But why? Why is this so difficult? For example, are we talking about
situations where a wait times out just as a signal arrives?

: Perhaps more importantly, your own program's logic can introduce spurious

: wakeups which cannot be eliminated. This can start happening as soon as there
: are more than two threads.

Right, but that's a different matter.

: You see, a condition waiting thread which has been signaled may have to compete

: with another thread in order to re-acquire the mutex. If that other thread
: gets the mutex first, it can change the predicate, so that when finally the
: original thread acquires it, the predicate is false.
: This is also a spurious wakeup, for all purposes. To make this form of
: spurious wakeup go away, the semantics of condition variables would have to
: change in troublesome ways, back to the original monitors and conditions
: concept introduced by Quicksort father C. A. R. Hoare. Under Hoare's monitors
: and conditions signaling a condition would atomically transfer the monitor to
: the first task waiting on the condition, so that woken task could just assume
: that the predicate is true: if (!predicate()) wait(&condition); /* okay */

: The very useful broadcast operation does not quite fit into Hoare's model, for
: obvious reasons; the signaler can choose only one task to become the
: next monitor owner.

Hoare fakes broadcasts with daisy chains of signals: the application
is written so that each signallee signals the next. However, in such
cases it is impossible to wake up just one waitor.

: Also, such atomic transfers of lock ownership are wasteful, especially on a

: multiprocessor; the ownership transfer spans an entire context switch from one
: task to another, during which that lock is not available to other tasks.
: The switch can take thousands of cycles, inflating the length of a small
: critical region hundreds of times!

In my limited experience, things are't that bad if the signaller
passes its CPU along with the lock. Things fall apart, however, if
the signaller simply makes the signallee "runnable".

□ □ □

• _Actions to take_:
• A. Extract the discussion of spurious wakeups and condition variables in full, word for word.
• B. From the listing, copy verbatim the lines starting with the one that contains "Click the green" and going on through the one that contains "Action: click(293, 17)", both included.

□ □ □

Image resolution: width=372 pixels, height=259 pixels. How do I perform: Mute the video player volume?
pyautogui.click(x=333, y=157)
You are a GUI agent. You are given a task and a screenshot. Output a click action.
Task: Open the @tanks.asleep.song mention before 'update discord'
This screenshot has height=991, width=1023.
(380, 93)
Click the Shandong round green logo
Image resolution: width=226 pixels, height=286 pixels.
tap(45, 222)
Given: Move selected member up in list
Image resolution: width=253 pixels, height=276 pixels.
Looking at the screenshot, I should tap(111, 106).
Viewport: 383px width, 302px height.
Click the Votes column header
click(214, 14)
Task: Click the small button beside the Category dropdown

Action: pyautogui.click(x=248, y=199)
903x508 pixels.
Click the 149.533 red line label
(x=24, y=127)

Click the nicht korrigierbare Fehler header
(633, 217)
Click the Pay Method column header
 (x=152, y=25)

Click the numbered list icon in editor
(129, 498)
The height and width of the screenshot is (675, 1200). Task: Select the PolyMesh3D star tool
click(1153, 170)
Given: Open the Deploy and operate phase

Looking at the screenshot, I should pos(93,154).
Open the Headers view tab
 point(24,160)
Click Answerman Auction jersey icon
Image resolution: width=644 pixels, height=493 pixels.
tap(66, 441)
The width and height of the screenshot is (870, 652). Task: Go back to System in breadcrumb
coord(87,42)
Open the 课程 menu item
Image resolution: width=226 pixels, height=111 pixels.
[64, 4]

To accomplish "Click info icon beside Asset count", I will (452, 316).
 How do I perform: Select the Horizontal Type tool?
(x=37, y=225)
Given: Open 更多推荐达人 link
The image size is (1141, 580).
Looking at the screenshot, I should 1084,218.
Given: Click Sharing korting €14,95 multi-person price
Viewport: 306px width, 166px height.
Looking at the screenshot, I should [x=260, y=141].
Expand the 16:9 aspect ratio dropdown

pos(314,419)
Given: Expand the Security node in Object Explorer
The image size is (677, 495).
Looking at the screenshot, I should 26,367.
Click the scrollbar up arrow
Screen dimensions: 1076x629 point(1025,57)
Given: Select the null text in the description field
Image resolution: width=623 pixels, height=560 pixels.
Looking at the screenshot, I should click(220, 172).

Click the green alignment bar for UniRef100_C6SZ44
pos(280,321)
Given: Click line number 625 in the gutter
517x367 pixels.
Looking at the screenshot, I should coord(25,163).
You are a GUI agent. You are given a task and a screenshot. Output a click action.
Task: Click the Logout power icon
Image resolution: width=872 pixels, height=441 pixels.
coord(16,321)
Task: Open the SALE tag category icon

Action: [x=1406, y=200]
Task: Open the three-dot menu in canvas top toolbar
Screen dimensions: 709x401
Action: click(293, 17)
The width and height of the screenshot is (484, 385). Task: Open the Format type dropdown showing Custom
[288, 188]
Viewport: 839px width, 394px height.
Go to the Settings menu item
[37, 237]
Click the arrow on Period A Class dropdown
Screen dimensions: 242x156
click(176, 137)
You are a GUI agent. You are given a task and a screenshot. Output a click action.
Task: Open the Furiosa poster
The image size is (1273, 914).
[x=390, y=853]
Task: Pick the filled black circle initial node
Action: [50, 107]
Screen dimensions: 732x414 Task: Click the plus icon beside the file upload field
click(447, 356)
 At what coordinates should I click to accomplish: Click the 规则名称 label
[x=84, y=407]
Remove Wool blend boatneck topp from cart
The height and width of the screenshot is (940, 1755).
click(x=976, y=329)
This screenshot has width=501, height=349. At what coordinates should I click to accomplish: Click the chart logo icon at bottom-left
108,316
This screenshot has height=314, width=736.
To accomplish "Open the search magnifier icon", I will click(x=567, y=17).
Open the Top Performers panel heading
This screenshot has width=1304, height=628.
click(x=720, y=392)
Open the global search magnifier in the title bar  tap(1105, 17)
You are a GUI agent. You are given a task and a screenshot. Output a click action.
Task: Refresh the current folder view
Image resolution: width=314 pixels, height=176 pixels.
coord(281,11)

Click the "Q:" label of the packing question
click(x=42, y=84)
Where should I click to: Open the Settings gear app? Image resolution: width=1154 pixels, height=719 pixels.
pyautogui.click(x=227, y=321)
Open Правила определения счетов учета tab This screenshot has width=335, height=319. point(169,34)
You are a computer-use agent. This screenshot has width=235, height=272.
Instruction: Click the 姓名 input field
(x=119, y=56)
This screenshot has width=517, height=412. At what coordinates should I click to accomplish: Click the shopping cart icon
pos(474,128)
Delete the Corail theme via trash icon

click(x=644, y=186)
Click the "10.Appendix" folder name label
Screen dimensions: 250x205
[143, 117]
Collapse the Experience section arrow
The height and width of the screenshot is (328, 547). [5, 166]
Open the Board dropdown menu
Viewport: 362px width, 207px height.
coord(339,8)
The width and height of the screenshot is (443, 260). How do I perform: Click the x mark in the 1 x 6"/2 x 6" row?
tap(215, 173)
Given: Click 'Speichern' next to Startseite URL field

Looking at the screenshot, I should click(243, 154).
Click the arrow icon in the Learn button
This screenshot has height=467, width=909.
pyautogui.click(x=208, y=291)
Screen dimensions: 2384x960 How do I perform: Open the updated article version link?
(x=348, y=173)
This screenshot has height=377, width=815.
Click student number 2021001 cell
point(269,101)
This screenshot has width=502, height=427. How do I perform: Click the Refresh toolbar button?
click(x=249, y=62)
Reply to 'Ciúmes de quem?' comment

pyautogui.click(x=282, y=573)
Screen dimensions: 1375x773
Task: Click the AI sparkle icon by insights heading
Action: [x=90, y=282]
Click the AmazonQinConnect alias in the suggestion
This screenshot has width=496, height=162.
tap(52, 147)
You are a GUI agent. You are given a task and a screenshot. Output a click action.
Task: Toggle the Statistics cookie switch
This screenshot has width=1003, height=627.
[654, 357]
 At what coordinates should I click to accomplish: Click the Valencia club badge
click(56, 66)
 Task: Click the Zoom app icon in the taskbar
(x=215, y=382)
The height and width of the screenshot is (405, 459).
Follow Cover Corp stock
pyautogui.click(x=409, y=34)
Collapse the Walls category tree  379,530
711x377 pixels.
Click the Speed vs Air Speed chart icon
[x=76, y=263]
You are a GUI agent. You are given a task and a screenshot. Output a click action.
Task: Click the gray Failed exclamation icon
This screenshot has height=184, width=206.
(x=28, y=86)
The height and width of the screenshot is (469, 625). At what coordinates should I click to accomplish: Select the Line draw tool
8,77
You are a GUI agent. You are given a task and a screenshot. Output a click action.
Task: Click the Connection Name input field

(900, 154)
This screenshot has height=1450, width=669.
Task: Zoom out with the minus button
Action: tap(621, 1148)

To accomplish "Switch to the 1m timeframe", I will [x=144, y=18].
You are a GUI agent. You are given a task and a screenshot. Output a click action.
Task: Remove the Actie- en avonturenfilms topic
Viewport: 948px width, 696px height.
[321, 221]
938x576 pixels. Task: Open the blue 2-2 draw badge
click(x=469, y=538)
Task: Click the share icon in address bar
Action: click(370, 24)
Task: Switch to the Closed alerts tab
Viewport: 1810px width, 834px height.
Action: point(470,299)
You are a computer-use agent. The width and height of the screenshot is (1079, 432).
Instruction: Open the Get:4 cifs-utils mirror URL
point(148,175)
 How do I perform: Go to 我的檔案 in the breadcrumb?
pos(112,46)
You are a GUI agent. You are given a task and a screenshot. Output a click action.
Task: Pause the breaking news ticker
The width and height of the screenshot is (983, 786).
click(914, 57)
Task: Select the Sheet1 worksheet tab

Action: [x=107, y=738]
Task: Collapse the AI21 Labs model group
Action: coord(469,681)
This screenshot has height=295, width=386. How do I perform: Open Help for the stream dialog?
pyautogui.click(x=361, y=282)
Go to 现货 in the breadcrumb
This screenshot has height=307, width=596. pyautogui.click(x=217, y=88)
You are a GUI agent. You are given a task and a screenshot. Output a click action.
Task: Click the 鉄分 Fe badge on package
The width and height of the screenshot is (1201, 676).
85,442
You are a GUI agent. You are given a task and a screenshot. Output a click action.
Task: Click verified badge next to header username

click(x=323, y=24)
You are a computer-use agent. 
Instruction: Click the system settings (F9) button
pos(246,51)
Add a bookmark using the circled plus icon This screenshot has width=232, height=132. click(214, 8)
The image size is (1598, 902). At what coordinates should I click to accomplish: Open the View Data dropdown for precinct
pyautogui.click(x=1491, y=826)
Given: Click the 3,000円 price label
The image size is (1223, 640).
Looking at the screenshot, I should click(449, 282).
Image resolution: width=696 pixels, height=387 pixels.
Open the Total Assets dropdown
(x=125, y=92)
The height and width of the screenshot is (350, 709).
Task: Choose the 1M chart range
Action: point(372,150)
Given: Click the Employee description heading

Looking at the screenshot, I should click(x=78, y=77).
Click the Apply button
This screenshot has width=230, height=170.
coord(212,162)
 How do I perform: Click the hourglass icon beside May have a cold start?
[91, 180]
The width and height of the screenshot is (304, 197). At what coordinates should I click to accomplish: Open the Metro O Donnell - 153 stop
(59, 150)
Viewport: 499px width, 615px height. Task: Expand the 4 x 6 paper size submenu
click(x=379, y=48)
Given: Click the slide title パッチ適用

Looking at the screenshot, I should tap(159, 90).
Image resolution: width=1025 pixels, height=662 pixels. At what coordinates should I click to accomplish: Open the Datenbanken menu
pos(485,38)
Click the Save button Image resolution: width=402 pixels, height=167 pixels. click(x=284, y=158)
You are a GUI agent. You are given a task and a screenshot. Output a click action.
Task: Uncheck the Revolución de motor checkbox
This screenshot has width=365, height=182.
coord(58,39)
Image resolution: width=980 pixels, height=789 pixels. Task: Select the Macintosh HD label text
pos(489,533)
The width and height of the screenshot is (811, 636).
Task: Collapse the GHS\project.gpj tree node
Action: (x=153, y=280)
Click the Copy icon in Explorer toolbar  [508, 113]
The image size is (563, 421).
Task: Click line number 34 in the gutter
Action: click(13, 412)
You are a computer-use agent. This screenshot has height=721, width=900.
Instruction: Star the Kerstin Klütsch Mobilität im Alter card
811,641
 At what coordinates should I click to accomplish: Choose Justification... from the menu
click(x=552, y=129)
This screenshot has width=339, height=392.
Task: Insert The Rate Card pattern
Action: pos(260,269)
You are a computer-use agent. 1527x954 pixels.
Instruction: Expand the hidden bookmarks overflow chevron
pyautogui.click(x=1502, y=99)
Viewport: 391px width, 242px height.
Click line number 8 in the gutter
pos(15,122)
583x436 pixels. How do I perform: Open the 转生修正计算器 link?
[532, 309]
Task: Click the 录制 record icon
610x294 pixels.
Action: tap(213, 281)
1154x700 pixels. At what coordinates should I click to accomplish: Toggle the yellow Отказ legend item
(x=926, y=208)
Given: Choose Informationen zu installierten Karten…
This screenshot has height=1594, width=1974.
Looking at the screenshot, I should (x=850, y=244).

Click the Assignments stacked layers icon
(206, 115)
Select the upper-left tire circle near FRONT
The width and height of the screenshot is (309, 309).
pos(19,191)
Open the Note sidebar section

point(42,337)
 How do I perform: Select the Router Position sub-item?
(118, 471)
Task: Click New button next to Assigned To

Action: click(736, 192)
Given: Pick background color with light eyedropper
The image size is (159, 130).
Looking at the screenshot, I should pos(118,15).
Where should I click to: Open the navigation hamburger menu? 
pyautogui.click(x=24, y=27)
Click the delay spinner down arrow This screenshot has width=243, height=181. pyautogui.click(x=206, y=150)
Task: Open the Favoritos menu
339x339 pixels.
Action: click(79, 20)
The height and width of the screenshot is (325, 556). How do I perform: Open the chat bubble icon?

□ □ □

• _Solutions to the tasks_:
• A.
But why? Why is this so difficult? For example, are we talking about
situations where a wait times out just as a signal arrives?

: Perhaps more importantly, your own program's logic can introduce spurious

: wakeups which cannot be eliminated. This can start happening as soon as there
: are more than two threads.

Right, but that's a different matter.

: You see, a condition waiting thread which has been signaled may have to compete

: with another thread in order to re-acquire the mutex. If that other thread
: gets the mutex first, it can change the predicate, so that when finally the
: original thread acquires it, the predicate is false.
: This is also a spurious wakeup, for all purposes. To make this form of
: spurious wakeup go away, the semantics of condition variables would have to
: change in troublesome ways, back to the original monitors and conditions
: concept introduced by Quicksort father C. A. R. Hoare. Under Hoare's monitors
: and conditions signaling a condition would atomically transfer the monitor to
: the first task waiting on the condition, so that woken task could just assume
: that the predicate is true: if (!predicate()) wait(&condition); /* okay */

: The very useful broadcast operation does not quite fit into Hoare's model, for
: obvious reasons; the signaler can choose only one task to become the
: next monitor owner.

Hoare fakes broadcasts with daisy chains of signals: the application
is written so that each signallee signals the next. However, in such
cases it is impossible to wake up just one waitor.

: Also, such atomic transfers of lock ownership are wasteful, especially on a

: multiprocessor; the ownership transfer spans an entire context switch from one
: task to another, during which that lock is not available to other tasks.
: The switch can take thousands of cycles, inflating the length of a small
: critical region hundreds of times!

In my limited experience, things are't that bad if the signaller
passes its CPU along with the lock. Things fall apart, however, if
the signaller simply makes the signallee "runnable".

• B.
Click the green alignment bar for UniRef100_C6SZ44
pos(280,321)
Given: Click line number 625 in the gutter
517x367 pixels.
Looking at the screenshot, I should coord(25,163).
You are a GUI agent. You are given a task and a screenshot. Output a click action.
Task: Click the Logout power icon
Image resolution: width=872 pixels, height=441 pixels.
coord(16,321)
Task: Open the SALE tag category icon

Action: [x=1406, y=200]
Task: Open the three-dot menu in canvas top toolbar
Screen dimensions: 709x401
Action: click(293, 17)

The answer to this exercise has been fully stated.